Los clásicos, en su doble rol de partido, porque cada uno de ellos se juega para el presente y para la eternidad, están repletos de gajes culturales. Algunos grandiosos: como la capacidad de Sergio Agüero o de Lisandro López para agrandarse en estos partidos. Algunos dolorosos: cucos inexplicables que bloquean a un equipo de ser lo que realmente es. Independiente juega en su casa contra Racing, una circunstancia espacial que parece molestarlo: si el torneo fuera de visitante, estaría primero; si el torneo fuera de local, estaría 25. Lo anímico empuja o hunde y a los rojos les cuesta el murmullo de su gente, desesperada por ganar para tapar los dolores del descenso. Algo que, de la misma manera, complica a Racing: de local, está primero; de visitante, 16. Distintas maneras de vincularse con su propia gente.

Aued hablaba de un mito. De uno vuelto realidad, que había llegado a una marca más que compleja para Racing: no ganaba en la cancha de Independiente desde 2001 y recién lo logró en 2015. Perdió siendo inferior, siendo semejante y siendo superior: pero no pudo limpiar las espinas. Hasta que comenzó la nueva etapa de la que terminó teniendo mucho protagonismo López, quien en el último clásico hizo dos goles y, en el anterior, empató sobre el descuento con un gol de chilena.
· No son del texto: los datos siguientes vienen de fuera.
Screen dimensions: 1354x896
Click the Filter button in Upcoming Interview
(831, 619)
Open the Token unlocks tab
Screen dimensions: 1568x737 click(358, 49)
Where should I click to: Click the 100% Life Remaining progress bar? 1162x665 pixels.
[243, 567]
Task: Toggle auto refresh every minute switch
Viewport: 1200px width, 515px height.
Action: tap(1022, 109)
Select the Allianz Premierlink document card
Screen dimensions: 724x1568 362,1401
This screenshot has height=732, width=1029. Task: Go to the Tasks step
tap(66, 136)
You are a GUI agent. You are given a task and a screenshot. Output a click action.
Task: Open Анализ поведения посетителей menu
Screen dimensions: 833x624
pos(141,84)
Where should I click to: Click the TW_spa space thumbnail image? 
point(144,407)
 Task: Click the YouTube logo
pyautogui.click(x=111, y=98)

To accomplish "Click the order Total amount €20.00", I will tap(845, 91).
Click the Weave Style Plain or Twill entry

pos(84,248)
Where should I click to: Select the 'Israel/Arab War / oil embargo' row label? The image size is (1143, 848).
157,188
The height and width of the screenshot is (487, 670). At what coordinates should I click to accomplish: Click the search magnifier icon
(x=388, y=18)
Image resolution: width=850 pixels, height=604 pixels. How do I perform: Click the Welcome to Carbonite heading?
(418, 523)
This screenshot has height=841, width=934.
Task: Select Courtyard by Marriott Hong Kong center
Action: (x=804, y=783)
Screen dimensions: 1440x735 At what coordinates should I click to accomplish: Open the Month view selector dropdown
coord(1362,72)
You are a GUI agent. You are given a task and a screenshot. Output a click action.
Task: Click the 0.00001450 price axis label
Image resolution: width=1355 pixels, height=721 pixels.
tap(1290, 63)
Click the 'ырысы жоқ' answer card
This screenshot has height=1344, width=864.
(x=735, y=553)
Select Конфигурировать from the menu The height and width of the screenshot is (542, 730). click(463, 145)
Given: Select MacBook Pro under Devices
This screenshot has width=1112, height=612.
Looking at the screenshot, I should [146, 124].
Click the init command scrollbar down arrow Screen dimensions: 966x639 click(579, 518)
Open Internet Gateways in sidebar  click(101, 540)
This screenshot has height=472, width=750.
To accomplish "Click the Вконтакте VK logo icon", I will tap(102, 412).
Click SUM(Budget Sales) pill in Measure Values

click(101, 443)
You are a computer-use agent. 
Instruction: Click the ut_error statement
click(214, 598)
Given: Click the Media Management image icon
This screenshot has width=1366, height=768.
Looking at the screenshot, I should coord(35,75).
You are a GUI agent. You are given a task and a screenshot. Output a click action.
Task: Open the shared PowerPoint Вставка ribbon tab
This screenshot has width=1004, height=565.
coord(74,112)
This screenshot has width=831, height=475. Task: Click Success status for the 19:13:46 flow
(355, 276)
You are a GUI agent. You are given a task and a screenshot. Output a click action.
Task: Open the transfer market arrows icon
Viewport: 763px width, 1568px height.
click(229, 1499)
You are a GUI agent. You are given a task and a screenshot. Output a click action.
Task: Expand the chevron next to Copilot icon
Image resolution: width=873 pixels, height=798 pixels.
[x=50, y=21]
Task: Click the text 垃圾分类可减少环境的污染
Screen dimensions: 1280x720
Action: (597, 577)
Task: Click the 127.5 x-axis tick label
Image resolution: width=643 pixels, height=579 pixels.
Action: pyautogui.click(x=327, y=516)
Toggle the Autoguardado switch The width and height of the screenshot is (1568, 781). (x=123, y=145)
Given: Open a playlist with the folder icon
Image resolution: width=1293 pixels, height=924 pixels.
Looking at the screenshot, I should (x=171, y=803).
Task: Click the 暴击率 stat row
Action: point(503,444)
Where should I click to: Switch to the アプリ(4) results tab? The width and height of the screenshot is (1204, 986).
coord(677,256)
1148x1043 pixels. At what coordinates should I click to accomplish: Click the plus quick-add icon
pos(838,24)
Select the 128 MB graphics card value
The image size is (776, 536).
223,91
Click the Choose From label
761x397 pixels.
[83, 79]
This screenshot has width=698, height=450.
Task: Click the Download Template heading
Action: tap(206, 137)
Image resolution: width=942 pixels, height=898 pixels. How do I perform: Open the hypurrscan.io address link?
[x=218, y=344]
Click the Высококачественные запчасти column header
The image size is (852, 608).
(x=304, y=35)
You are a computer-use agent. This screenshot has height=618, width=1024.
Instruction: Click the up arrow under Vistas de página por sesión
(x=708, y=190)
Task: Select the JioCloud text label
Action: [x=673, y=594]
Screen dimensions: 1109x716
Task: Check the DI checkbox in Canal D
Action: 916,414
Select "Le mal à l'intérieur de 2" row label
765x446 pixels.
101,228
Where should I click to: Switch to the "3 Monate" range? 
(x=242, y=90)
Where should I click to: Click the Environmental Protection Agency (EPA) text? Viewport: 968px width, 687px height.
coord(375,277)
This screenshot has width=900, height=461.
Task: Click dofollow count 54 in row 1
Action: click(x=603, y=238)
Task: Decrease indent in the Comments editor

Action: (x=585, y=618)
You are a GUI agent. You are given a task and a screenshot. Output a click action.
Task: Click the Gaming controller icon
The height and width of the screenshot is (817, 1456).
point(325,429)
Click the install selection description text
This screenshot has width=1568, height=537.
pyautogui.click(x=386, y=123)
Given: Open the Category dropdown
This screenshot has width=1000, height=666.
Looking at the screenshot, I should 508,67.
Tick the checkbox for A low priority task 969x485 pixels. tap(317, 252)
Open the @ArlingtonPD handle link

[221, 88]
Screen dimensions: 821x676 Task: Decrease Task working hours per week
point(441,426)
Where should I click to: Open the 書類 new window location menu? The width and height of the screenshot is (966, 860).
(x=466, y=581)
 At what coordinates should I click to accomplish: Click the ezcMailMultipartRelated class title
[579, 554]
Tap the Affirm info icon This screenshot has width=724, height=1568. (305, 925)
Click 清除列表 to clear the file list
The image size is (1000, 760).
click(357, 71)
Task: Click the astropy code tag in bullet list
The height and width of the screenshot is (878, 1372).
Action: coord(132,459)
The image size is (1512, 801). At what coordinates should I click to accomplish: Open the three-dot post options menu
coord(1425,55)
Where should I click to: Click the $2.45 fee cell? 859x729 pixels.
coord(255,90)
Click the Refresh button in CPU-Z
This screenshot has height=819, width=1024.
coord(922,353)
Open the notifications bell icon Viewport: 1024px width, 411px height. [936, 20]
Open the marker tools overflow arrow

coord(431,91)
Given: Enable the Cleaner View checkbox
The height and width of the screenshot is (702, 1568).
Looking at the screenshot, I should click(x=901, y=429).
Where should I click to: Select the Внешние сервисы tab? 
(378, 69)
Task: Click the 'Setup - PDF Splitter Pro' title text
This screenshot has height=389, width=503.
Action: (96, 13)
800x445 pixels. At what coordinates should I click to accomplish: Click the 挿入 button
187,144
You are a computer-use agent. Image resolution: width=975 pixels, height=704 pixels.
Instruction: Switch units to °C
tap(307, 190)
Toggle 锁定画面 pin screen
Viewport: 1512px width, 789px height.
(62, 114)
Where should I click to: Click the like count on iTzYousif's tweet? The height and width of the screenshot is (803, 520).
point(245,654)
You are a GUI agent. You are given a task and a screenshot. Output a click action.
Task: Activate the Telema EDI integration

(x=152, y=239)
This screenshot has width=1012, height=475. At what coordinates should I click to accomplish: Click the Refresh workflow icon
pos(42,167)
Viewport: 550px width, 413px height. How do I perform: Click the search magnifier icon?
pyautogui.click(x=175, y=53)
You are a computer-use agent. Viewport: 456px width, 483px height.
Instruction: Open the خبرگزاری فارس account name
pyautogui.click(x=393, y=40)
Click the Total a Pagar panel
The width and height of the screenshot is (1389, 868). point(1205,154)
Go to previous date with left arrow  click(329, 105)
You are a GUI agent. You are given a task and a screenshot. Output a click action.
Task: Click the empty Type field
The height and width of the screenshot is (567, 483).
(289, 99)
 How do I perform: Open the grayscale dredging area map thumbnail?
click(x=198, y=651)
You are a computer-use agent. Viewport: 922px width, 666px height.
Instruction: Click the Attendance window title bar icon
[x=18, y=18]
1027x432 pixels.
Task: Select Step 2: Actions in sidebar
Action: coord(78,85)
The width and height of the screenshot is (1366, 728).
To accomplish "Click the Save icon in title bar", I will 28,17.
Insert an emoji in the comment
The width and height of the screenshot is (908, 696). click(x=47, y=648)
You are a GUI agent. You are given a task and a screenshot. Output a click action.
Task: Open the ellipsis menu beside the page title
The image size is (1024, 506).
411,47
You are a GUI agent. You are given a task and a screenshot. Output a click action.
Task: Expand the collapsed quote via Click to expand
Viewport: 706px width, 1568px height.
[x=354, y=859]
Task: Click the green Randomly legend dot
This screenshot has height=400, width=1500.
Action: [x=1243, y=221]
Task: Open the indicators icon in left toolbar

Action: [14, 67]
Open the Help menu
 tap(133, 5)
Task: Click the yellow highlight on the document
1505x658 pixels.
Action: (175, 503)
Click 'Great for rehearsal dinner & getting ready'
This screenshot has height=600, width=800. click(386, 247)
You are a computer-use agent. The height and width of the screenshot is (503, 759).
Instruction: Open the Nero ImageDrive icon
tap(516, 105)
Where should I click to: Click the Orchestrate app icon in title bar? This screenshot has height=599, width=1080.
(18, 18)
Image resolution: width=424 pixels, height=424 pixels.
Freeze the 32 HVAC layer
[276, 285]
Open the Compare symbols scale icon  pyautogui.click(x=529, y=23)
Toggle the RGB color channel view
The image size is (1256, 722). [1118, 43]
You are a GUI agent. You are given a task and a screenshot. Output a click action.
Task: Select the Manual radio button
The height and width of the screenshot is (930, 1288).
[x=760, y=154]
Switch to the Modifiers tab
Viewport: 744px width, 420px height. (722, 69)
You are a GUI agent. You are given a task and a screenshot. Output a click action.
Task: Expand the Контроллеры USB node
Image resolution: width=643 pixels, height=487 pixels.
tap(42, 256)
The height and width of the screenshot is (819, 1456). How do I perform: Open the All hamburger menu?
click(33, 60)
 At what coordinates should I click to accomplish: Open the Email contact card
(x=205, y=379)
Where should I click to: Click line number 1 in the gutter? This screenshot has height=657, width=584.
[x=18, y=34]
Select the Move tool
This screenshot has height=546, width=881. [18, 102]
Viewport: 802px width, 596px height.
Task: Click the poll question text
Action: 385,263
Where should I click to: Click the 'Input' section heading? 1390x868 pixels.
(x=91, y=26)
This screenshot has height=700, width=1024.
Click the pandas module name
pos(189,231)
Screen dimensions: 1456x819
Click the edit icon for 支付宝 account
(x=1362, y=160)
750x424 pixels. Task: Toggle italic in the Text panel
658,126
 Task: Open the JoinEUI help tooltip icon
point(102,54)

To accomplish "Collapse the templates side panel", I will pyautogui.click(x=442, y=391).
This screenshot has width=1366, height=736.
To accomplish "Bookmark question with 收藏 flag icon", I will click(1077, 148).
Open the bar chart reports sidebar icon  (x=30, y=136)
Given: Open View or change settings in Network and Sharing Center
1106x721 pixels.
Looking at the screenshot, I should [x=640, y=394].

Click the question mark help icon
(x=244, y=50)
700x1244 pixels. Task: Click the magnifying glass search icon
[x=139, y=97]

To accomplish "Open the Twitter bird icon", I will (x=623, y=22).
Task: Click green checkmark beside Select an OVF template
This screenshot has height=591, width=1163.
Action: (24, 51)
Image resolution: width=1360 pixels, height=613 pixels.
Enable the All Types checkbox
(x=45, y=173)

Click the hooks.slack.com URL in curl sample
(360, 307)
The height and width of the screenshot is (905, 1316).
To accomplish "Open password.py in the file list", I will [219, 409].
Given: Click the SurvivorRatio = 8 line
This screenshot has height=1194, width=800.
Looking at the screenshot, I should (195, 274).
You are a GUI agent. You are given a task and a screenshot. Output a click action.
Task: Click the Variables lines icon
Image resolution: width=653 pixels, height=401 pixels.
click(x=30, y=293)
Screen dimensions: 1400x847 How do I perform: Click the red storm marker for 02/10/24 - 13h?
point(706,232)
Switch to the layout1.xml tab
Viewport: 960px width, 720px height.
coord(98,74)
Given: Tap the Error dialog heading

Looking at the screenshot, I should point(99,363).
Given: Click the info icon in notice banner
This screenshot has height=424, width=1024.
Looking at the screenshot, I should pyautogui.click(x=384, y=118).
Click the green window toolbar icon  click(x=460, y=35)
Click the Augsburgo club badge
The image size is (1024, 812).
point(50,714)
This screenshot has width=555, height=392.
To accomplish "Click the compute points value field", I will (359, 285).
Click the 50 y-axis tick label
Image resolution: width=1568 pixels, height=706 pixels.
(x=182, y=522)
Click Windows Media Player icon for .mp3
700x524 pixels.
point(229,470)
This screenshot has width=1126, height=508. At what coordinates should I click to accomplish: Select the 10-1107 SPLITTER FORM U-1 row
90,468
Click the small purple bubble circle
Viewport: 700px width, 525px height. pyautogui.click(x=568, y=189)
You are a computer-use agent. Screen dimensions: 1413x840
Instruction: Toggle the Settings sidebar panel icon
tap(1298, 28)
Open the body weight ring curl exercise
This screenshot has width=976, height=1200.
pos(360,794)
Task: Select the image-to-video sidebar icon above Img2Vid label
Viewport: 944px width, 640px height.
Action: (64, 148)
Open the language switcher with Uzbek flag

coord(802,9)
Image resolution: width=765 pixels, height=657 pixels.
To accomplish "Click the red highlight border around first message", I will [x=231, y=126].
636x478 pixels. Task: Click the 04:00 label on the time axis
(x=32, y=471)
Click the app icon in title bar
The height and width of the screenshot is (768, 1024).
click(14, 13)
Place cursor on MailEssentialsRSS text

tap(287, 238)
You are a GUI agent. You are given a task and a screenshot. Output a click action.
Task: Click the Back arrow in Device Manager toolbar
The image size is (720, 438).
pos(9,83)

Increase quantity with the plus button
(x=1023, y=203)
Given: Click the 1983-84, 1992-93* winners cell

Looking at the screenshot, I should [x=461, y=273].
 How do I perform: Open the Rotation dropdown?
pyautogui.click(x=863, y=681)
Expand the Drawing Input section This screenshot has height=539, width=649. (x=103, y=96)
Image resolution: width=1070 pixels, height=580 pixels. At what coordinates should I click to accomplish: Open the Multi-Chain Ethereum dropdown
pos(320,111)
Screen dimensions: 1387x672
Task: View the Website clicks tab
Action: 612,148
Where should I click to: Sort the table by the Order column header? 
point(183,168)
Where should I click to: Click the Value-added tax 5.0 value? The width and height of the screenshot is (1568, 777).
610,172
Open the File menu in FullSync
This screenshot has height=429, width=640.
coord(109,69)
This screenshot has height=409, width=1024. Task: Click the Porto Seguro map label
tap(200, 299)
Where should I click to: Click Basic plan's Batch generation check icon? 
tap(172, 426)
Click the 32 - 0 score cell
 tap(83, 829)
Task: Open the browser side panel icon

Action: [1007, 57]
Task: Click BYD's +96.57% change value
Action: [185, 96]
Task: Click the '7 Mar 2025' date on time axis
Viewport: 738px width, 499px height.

Cada una de estas escenas pesan de diferentes maneras. Diego Cocca llegó a Racing y en su primer torneo, previo al clásico, declaró: "Prefiero salir campeón que ganar el clásico". Creer o reventar, perdió el clásico y salió campeón. Nadie puede confirmar que haya tenido algo que ver lo literario con lo real, pero ocurrió. Como ocurren muchas de estas historias. Después, Racing se cuidará del ataque de los extremos de Independiente e Independiente, que jugará con la posesión de la pelota, se cuidará de los contraataques de Gustavo Bou y del Licha. 

Bienvenidos los cuentos y los clásicos.